Insomma, mi pare si possa dire che, al di là del riconoscimento del virtuosismo tecnico di cui si è ampiamente parlato nell’intervista, che rende intrigante l’operazione, Barzi e i suoi realizzano davvero, per la seconda volta, un film a fumetti del Don Camillo di Guareschi. Il confronto col film di Duvivier colpisce molto, perché se là si era accentuato lo spirito farsesco rispetto al primo film, qui invece si ha un romanzo a fumetti i cui momenti comici, presenti e ben sviluppati, sono il necessario alleggerimento umoristico (nell’idea guareschiana) di un film nel complesso drammatico, e anche con elementi tragici (la morte dell’innocente per le colpe dei padri non viene, volutamente, “sanata” né da Guareschi né quindi dagli adattatori, ma resta, anche se la Storia continua). Segnalo inoltre anche il valido articolo uscito sull’Avvenire, il quotidiano ufficiale della CEI, che esamina ulteriormente il volume.

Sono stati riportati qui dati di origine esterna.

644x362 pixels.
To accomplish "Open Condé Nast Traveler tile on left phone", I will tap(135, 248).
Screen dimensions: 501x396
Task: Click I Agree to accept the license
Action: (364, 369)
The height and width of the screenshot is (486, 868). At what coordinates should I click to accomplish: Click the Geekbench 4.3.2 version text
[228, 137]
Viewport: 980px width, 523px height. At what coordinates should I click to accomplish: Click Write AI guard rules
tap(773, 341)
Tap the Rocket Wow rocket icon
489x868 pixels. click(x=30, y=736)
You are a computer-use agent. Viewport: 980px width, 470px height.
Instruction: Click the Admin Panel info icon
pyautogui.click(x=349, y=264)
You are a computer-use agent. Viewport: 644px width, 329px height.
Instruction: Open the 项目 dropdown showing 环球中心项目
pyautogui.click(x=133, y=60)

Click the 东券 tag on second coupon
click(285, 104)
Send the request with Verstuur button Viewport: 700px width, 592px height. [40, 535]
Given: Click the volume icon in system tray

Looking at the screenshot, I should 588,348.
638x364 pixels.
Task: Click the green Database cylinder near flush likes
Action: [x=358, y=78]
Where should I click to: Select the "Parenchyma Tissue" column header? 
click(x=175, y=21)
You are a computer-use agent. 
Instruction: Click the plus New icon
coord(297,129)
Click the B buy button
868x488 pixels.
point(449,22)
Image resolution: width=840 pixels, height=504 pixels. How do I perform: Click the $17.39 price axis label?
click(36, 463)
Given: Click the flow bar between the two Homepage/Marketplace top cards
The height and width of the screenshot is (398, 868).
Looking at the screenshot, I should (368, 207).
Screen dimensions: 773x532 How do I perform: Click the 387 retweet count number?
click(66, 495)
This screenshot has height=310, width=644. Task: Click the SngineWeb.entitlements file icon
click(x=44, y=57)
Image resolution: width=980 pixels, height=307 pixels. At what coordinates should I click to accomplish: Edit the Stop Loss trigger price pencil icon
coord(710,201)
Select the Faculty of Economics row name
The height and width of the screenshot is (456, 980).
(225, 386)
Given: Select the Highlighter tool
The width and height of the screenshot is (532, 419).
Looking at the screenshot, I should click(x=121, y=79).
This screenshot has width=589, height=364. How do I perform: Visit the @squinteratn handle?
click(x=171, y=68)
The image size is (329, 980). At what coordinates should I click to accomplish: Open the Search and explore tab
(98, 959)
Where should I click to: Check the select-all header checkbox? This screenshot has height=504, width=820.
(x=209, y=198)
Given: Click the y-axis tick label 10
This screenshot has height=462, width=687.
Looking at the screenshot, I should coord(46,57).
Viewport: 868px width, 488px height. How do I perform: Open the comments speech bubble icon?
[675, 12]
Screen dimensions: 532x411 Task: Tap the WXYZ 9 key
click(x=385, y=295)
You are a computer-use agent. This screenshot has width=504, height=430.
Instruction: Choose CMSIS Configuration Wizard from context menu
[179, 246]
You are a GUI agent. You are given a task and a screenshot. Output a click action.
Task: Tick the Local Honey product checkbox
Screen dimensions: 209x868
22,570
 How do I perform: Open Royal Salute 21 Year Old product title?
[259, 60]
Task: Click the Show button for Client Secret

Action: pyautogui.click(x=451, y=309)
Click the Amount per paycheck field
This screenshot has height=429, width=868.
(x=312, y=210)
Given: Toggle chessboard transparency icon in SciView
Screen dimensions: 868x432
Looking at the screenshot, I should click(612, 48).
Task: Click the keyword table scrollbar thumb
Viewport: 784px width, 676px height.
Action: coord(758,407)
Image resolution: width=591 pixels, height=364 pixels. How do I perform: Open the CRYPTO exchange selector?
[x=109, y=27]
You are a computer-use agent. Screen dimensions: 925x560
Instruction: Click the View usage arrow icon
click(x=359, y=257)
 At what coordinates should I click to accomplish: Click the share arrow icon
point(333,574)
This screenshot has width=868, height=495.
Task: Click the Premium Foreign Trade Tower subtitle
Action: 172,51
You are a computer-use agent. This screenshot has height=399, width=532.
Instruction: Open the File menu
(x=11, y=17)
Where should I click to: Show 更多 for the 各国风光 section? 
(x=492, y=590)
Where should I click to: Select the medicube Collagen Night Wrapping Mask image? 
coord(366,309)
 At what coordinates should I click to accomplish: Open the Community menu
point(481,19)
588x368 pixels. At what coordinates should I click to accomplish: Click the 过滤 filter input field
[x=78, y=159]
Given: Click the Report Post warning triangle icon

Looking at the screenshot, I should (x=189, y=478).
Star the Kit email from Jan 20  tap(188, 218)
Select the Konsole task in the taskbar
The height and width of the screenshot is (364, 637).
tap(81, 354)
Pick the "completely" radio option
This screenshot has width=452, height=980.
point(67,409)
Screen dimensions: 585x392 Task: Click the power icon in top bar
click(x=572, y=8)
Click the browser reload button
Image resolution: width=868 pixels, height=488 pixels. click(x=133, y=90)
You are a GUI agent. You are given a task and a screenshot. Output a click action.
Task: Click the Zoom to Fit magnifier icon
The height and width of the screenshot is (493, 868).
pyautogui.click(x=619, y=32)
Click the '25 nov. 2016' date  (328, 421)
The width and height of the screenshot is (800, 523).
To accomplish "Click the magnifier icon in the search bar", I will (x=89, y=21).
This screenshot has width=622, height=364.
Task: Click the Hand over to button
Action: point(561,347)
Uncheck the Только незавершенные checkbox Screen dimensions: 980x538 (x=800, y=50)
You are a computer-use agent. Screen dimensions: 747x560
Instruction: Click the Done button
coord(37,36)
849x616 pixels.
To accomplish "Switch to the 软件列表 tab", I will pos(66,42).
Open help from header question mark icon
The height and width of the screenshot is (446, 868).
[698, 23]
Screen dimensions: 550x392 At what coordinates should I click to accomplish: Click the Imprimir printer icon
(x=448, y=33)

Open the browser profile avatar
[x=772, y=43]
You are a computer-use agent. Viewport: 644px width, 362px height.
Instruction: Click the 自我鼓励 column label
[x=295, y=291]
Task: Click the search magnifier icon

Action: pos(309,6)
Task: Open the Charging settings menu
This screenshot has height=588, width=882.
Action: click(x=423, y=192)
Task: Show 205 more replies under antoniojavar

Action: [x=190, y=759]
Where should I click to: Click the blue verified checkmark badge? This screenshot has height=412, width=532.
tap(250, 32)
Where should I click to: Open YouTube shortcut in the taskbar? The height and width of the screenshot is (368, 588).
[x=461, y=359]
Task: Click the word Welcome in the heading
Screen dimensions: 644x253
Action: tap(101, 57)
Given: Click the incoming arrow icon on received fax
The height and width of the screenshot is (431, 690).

Concludendo con la mia consueta nota didattica, ritengo che quest’opera (dopo la precedente) potrebbe essere un ottimo acquisto di biblioteca scolastica. Si può infatti far lavorare bene sul concetto di adattamento, interfacciandosi volendo anche col film, esempio comunque rilevante del cinema popolare anni ’50 (vale, forse, specie per il primo) e col doppio tema dell’adattamento fedele del fumetto – nel cambio però di medium e di forma, da breve a lunga – e infedele nel film.